God as Über-King of Moral Leading: Veiled and Unveiled

Abstract

How can the Biblical God be the Lord and King who, being typically unseen and even self-veiled at times, authoritatively leads people for divine purposes? This article’s main thesis is that the answer is in divine moral leading via human moral experience of God (of a kind to be clarified). The Hebrew Bible speaks of God as ‘king,’ including for a time prior to the Jewish human monarchy. Ancient Judaism, as Martin Buber has observed, acknowledged direct and indirect forms of divine rule and thus of theocracy. This article explores the importance of divine rule as divine direct leading, particularly in moral matters, without reliance on indirect theocracy supervised by humans. It thus considers a role for God as Über-King superior to any human king, maintaining a direct moral theocracy without a need for indirect theocracy.
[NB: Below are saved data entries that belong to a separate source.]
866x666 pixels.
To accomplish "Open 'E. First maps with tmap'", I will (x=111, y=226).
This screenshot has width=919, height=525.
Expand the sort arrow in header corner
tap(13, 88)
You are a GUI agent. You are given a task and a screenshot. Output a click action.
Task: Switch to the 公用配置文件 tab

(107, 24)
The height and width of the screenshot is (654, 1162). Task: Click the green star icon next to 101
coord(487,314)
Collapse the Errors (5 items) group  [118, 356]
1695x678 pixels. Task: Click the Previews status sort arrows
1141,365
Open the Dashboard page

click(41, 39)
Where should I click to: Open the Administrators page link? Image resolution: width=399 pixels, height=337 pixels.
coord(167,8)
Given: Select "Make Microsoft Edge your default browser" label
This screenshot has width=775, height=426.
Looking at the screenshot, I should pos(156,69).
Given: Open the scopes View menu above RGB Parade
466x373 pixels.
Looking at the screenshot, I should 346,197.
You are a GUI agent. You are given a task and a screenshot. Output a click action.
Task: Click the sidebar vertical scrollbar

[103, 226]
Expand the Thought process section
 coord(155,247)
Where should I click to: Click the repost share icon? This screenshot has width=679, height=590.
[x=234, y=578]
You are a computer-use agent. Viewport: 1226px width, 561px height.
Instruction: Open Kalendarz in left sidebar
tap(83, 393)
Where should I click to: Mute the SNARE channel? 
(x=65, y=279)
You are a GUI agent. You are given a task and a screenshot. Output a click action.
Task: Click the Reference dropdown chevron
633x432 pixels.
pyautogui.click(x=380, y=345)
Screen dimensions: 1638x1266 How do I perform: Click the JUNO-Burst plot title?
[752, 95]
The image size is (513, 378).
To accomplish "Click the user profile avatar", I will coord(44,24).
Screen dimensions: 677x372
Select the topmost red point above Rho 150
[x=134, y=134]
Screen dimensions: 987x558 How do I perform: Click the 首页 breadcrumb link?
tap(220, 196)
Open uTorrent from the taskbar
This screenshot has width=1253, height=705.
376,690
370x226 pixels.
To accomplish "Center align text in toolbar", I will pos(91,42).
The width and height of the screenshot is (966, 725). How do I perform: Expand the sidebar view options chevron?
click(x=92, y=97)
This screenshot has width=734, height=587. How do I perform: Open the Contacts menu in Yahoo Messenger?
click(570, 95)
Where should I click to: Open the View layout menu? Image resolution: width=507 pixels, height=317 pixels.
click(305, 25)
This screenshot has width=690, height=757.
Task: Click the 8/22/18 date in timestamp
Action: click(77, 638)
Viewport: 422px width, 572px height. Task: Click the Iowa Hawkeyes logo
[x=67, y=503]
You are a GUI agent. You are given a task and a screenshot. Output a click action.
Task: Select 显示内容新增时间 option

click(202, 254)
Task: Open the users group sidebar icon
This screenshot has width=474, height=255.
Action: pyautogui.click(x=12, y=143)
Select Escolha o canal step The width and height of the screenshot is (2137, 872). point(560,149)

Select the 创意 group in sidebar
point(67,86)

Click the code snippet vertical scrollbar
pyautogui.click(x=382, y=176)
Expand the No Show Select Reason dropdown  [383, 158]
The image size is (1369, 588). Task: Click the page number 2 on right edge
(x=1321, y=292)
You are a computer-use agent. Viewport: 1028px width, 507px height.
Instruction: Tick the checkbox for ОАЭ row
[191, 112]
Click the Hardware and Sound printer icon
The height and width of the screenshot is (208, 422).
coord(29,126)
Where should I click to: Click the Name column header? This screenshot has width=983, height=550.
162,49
The divine goal, in this perspective, is a universal commonwealth in righteousness, while allowing for variation in political structure. The article identifies the importance in the Hebrew Bible of letting God be God as an Über-King who, although self-veiled at times, leads willing people directly and thereby rules over them uncoercively. It also clarifies a purpose for divine self-veiling neglected by Buber and many others, and it offers a morally sensitive test for unveiled authenticity in divine moral leading.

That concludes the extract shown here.